Copywriting for “Bogotá Letter” to European Commission president Jean-Claude Junker

Project Details

At its world congress in Bogotá, Colombia, Writers & Directors Worldwide joined with it’s Latin American delegates to issue a statement in support of European creators. This open letter was sent to Jean-Claude Juncker in his position as president of the European Commission.

It highlighted the economic and cultural contribution made by audiovisual creators around the world and stressed the influence that Europe has over international policy making. It urged the European Commission to take the global lead in the protection of authors’ rights by introducing an unwaivable right to remuneration for audiovisual authors, collected from the online distributors of their works.

About the Client

Writers & Directors Worldwide is led by creators from dramatic, literary and audiovisual societies around the world. It acts directly to support creators in all regions and in addition, acts as an advisory body to the International Confederation of Societies of Authors and Composers (CISAC). It is also an official observer to the World Intellectual Property Organisation (WIPO) Standing Committee on Copyright and Related Rights.

As a result, the organisation brings  specific experience, expertise and the vital “voice of the creator” to the debate on authors’ rights via working groups, executive committee meetings and direct interaction with lawmakers.


This open letter was well received in Europe and has been instrumental in helping the European Commission to understand the strength of feeling and international context surrounding their decision making. Subsequent changes in European legislation will slowly begin to address the economic imbalance caused by the lack of suitable protective regulations.

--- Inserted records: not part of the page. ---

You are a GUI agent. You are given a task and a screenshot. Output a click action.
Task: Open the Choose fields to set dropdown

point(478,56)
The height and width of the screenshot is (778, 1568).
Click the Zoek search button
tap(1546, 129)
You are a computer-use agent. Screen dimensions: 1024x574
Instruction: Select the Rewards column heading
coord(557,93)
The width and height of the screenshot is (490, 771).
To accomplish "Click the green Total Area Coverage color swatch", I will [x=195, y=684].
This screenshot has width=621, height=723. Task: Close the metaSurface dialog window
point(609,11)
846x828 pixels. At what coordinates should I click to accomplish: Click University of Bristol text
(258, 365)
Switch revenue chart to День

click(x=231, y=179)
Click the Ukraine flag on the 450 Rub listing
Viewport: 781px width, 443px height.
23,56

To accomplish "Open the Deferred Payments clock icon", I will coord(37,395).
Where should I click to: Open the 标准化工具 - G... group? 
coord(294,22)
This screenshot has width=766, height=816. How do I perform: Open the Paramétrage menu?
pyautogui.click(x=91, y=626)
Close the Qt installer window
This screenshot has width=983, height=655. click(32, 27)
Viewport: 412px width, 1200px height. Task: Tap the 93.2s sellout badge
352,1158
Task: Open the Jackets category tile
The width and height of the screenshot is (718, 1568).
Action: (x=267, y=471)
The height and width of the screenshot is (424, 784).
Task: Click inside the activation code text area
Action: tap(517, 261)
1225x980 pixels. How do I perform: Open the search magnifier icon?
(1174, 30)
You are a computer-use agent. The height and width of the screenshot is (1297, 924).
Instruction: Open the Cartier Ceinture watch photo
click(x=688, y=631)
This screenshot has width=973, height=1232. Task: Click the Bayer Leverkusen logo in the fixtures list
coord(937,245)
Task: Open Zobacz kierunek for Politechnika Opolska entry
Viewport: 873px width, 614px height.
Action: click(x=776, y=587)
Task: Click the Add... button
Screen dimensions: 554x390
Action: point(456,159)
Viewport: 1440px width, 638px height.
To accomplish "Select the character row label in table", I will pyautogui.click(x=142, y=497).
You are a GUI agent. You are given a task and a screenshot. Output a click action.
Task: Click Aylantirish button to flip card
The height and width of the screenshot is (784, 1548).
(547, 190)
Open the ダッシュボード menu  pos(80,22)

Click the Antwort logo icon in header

Bogotá Letter to Jean-Claude Junker

Dear Sir,

Our colleagues within the European audiovisual industry recently wrote to welcome your commitment to improving authors’ remuneration and to offer their support in driving the legislation that delivers it.

On behalf of Writers and Directors Worldwide – the international umbrella organisation for dramatic, literary and audiovisual creators ¬– I would also like to extend this offer and share some wider geographical perspectives on the challenges that our authors face today.

The first point to establish is the enormous contribution to the world’s culture and economy that our work brings. As authors of the original work upon which entire productions depend, writers and directors are at the heart of an industry that in Europe alone generates 2.6% of the region’s GDP and supports 5.8 million jobs .

Secondly, few people understand that the overwhelming majority of screenwriters and directors are self-employed individuals which in most countries means we have no sick pay, pension or regular wages. The process of bringing new work to the screen meanwhile is long and uncertain. Our livelihood, and therefore our cultural and economic contribution, relies upon each author having a right to receive fair remuneration for the reuse or rebroadcast of their work. This is the only thing that allows us to continue creating and that gives us the opportunity to negotiate equitably with distributors and producers.

Unfortunately, the unassignable, unwaivable right to remuneration that guarantees this, is currently absent from the laws of most countries. Europe however is already a clear leader with this right established in Spain, Italy, Estonia, Poland, and the Netherlands (for specific exploitations). Additionally, legislation and practices comparable to the same right also already exist in France, Belgium and Switzerland. As the birthplace of authors’ rights, Europe now has the opportunity to finalise the great work it has started by establishing this right to remuneration at the EU level.

At our general meeting in December, before an audience of creators and lawmakers in Beijing, we officially launched “The Audiovisual Campaign” to raise awareness of these issues and propose a legislative solution to address them. Today in Bogotá, together with the main authors’ organisations from the continent and cosignatories of this letter, we will launch the Latin American tranche. We return to Paris in June to officially launch the campaign in Europe and would be delighted to extend an invitation to meet and discuss these issues at your convenience.

In recent years, digital distribution has brought previously unimaginable new possibilities and taken our work across continents to more people than ever before. But to defend the rights of the next generation of authors, this absence of creative borders must be matched by comparable developments in legislative protection.

By introducing an unwaivable right to remuneration for audiovisual authors, collected from the online distributors of their works, the European Commission would take the global lead in this cause. Your legislation would stimulate the creative economy, demonstrate real support and investment in European culture, and would once again set a clear standard that inspires the rest of the world to follow.

We remain at your disposal to provide input on any matters where our international experience as authors may be of assistance.